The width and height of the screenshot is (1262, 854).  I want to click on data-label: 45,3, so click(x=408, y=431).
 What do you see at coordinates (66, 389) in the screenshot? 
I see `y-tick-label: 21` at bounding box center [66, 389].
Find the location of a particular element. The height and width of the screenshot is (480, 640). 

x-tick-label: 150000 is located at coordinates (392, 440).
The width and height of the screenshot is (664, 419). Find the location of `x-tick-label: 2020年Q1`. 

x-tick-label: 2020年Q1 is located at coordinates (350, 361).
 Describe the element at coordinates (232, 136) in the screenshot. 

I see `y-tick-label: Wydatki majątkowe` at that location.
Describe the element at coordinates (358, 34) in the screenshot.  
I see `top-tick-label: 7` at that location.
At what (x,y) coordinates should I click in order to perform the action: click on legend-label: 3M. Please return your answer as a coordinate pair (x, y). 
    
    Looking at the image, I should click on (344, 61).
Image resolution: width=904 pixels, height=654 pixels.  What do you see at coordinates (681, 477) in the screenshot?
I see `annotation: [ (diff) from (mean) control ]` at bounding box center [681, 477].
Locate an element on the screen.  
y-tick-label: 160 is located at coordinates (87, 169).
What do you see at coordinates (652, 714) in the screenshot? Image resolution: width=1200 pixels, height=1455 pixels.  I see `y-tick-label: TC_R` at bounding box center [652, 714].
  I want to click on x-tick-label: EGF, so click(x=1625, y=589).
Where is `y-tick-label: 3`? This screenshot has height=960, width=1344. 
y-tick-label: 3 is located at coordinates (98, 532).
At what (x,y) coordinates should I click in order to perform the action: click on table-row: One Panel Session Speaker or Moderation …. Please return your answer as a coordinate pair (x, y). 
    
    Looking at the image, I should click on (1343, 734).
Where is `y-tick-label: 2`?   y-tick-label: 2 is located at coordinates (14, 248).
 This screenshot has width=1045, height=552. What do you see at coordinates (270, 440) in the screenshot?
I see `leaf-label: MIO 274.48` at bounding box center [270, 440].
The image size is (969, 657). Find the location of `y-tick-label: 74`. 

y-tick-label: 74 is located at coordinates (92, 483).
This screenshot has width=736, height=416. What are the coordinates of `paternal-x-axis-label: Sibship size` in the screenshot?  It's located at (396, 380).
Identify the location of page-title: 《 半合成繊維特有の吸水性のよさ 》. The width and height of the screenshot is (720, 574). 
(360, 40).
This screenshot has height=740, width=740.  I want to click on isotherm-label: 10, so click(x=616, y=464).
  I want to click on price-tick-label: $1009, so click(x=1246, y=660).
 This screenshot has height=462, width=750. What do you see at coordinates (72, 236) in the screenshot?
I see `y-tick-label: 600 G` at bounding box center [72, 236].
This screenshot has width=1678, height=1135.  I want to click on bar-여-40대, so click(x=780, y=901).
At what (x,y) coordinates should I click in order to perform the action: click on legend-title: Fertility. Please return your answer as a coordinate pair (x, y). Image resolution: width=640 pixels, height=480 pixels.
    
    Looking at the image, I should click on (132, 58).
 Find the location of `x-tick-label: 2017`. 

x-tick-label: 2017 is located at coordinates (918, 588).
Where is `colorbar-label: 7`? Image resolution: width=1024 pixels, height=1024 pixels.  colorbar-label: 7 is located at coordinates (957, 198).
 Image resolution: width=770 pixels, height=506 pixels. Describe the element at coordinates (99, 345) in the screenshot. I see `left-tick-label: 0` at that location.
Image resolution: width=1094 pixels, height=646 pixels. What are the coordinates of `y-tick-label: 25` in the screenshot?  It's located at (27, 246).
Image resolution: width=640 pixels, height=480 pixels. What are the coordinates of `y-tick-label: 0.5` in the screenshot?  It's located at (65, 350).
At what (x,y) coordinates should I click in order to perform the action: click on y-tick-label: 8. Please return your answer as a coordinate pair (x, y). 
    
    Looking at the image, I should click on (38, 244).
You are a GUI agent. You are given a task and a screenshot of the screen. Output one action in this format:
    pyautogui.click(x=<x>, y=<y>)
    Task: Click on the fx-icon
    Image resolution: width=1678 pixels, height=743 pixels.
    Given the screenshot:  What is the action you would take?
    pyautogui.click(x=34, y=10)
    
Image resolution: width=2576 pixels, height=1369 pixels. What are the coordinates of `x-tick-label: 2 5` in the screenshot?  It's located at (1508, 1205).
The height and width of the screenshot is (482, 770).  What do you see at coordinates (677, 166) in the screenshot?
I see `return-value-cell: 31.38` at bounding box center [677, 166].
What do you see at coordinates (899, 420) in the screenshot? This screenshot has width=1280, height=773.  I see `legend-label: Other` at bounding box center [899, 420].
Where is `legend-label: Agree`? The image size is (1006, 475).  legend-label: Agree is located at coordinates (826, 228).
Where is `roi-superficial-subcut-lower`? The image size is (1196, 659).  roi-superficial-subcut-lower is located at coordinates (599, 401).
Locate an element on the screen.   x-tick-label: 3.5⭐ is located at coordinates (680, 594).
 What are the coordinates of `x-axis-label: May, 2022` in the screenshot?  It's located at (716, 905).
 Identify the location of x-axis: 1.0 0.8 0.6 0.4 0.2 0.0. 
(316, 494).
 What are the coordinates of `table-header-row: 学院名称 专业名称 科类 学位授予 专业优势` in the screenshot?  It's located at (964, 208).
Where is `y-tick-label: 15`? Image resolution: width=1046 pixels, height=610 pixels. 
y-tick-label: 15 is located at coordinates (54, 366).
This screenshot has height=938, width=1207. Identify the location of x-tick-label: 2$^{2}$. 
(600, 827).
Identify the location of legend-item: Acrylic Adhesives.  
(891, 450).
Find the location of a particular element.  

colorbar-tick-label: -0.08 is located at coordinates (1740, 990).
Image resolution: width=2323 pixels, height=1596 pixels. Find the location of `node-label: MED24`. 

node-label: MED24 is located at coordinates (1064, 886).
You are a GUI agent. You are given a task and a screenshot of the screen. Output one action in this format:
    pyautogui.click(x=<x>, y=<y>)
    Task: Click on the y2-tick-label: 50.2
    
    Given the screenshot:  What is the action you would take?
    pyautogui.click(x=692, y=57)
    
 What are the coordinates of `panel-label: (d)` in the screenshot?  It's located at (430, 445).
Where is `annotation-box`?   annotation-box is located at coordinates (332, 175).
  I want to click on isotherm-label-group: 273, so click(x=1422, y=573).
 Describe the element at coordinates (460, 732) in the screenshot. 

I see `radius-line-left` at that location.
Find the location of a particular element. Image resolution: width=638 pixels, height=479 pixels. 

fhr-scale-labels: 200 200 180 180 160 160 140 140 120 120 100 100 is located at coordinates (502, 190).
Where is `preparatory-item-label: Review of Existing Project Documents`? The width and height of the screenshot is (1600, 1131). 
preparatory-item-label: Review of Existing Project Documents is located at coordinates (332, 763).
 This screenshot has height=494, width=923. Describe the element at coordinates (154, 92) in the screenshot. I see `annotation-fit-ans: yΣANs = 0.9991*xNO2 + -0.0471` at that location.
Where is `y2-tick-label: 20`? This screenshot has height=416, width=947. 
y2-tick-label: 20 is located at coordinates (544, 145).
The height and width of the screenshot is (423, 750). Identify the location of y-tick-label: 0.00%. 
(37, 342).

....

> Exercise brief
Rewrite all of the items above, replacing "particular element" with "specific element" wherever it occurs and leaving everything else unchanged.

> Response area
The width and height of the screenshot is (1262, 854).  I want to click on data-label: 45,3, so click(x=408, y=431).
 What do you see at coordinates (66, 389) in the screenshot? 
I see `y-tick-label: 21` at bounding box center [66, 389].
Find the location of a specific element. The height and width of the screenshot is (480, 640). 

x-tick-label: 150000 is located at coordinates (392, 440).
The width and height of the screenshot is (664, 419). Find the location of `x-tick-label: 2020年Q1`. 

x-tick-label: 2020年Q1 is located at coordinates (350, 361).
 Describe the element at coordinates (232, 136) in the screenshot. 

I see `y-tick-label: Wydatki majątkowe` at that location.
Describe the element at coordinates (358, 34) in the screenshot.  
I see `top-tick-label: 7` at that location.
At what (x,y) coordinates should I click in order to perform the action: click on legend-label: 3M. Please return your answer as a coordinate pair (x, y). 
    
    Looking at the image, I should click on (344, 61).
Image resolution: width=904 pixels, height=654 pixels.  What do you see at coordinates (681, 477) in the screenshot?
I see `annotation: [ (diff) from (mean) control ]` at bounding box center [681, 477].
Locate an element on the screen.  
y-tick-label: 160 is located at coordinates (87, 169).
What do you see at coordinates (652, 714) in the screenshot? Image resolution: width=1200 pixels, height=1455 pixels.  I see `y-tick-label: TC_R` at bounding box center [652, 714].
  I want to click on x-tick-label: EGF, so click(x=1625, y=589).
Where is `y-tick-label: 3`? This screenshot has height=960, width=1344. 
y-tick-label: 3 is located at coordinates (98, 532).
At what (x,y) coordinates should I click in order to perform the action: click on table-row: One Panel Session Speaker or Moderation …. Please return your answer as a coordinate pair (x, y). 
    
    Looking at the image, I should click on (1343, 734).
Where is `y-tick-label: 2`?   y-tick-label: 2 is located at coordinates (14, 248).
 This screenshot has width=1045, height=552. What do you see at coordinates (270, 440) in the screenshot?
I see `leaf-label: MIO 274.48` at bounding box center [270, 440].
The image size is (969, 657). Find the location of `y-tick-label: 74`. 

y-tick-label: 74 is located at coordinates (92, 483).
This screenshot has width=736, height=416. What are the coordinates of `paternal-x-axis-label: Sibship size` in the screenshot?  It's located at (396, 380).
Identify the location of page-title: 《 半合成繊維特有の吸水性のよさ 》. The width and height of the screenshot is (720, 574). 
(360, 40).
This screenshot has height=740, width=740.  I want to click on isotherm-label: 10, so click(x=616, y=464).
  I want to click on price-tick-label: $1009, so click(x=1246, y=660).
 This screenshot has height=462, width=750. What do you see at coordinates (72, 236) in the screenshot?
I see `y-tick-label: 600 G` at bounding box center [72, 236].
This screenshot has width=1678, height=1135.  I want to click on bar-여-40대, so click(x=780, y=901).
At what (x,y) coordinates should I click in order to perform the action: click on legend-title: Fertility. Please return your answer as a coordinate pair (x, y). Image resolution: width=640 pixels, height=480 pixels.
    
    Looking at the image, I should click on (132, 58).
 Find the location of `x-tick-label: 2017`. 

x-tick-label: 2017 is located at coordinates (918, 588).
Where is `colorbar-label: 7`? Image resolution: width=1024 pixels, height=1024 pixels.  colorbar-label: 7 is located at coordinates (957, 198).
 Image resolution: width=770 pixels, height=506 pixels. Describe the element at coordinates (99, 345) in the screenshot. I see `left-tick-label: 0` at that location.
Image resolution: width=1094 pixels, height=646 pixels. What are the coordinates of `y-tick-label: 25` in the screenshot?  It's located at (27, 246).
Image resolution: width=640 pixels, height=480 pixels. What are the coordinates of `y-tick-label: 0.5` in the screenshot?  It's located at (65, 350).
At what (x,y) coordinates should I click in order to perform the action: click on y-tick-label: 8. Please return your answer as a coordinate pair (x, y). 
    
    Looking at the image, I should click on (38, 244).
You are a GUI agent. You are given a task and a screenshot of the screen. Output one action in this format:
    pyautogui.click(x=<x>, y=<y>)
    Task: Click on the fx-icon
    Image resolution: width=1678 pixels, height=743 pixels.
    Given the screenshot:  What is the action you would take?
    pyautogui.click(x=34, y=10)
    
Image resolution: width=2576 pixels, height=1369 pixels. What are the coordinates of `x-tick-label: 2 5` in the screenshot?  It's located at (1508, 1205).
The height and width of the screenshot is (482, 770).  What do you see at coordinates (677, 166) in the screenshot?
I see `return-value-cell: 31.38` at bounding box center [677, 166].
What do you see at coordinates (899, 420) in the screenshot? This screenshot has width=1280, height=773.  I see `legend-label: Other` at bounding box center [899, 420].
Where is `legend-label: Agree`? The image size is (1006, 475).  legend-label: Agree is located at coordinates (826, 228).
Where is `roi-superficial-subcut-lower`? The image size is (1196, 659).  roi-superficial-subcut-lower is located at coordinates (599, 401).
Locate an element on the screen.   x-tick-label: 3.5⭐ is located at coordinates (680, 594).
 What are the coordinates of `x-axis-label: May, 2022` in the screenshot?  It's located at (716, 905).
 Identify the location of x-axis: 1.0 0.8 0.6 0.4 0.2 0.0. 
(316, 494).
 What are the coordinates of `table-header-row: 学院名称 专业名称 科类 学位授予 专业优势` in the screenshot?  It's located at (964, 208).
Where is `y-tick-label: 15`? Image resolution: width=1046 pixels, height=610 pixels. 
y-tick-label: 15 is located at coordinates (54, 366).
This screenshot has height=938, width=1207. Identify the location of x-tick-label: 2$^{2}$. 
(600, 827).
Identify the location of legend-item: Acrylic Adhesives.  
(891, 450).
Find the location of a specific element.  

colorbar-tick-label: -0.08 is located at coordinates (1740, 990).
Image resolution: width=2323 pixels, height=1596 pixels. Find the location of `node-label: MED24`. 

node-label: MED24 is located at coordinates (1064, 886).
You are a GUI agent. You are given a task and a screenshot of the screen. Output one action in this format:
    pyautogui.click(x=<x>, y=<y>)
    Task: Click on the y2-tick-label: 50.2
    
    Given the screenshot:  What is the action you would take?
    pyautogui.click(x=692, y=57)
    
 What are the coordinates of `panel-label: (d)` in the screenshot?  It's located at (430, 445).
Where is `annotation-box`?   annotation-box is located at coordinates (332, 175).
  I want to click on isotherm-label-group: 273, so click(x=1422, y=573).
 Describe the element at coordinates (460, 732) in the screenshot. 

I see `radius-line-left` at that location.
Find the location of a specific element. Image resolution: width=638 pixels, height=479 pixels. 

fhr-scale-labels: 200 200 180 180 160 160 140 140 120 120 100 100 is located at coordinates (502, 190).
Where is `preparatory-item-label: Review of Existing Project Documents`? The width and height of the screenshot is (1600, 1131). 
preparatory-item-label: Review of Existing Project Documents is located at coordinates (332, 763).
 This screenshot has height=494, width=923. Describe the element at coordinates (154, 92) in the screenshot. I see `annotation-fit-ans: yΣANs = 0.9991*xNO2 + -0.0471` at that location.
Where is `y2-tick-label: 20`? This screenshot has height=416, width=947. 
y2-tick-label: 20 is located at coordinates (544, 145).
The height and width of the screenshot is (423, 750). Identify the location of y-tick-label: 0.00%. 
(37, 342).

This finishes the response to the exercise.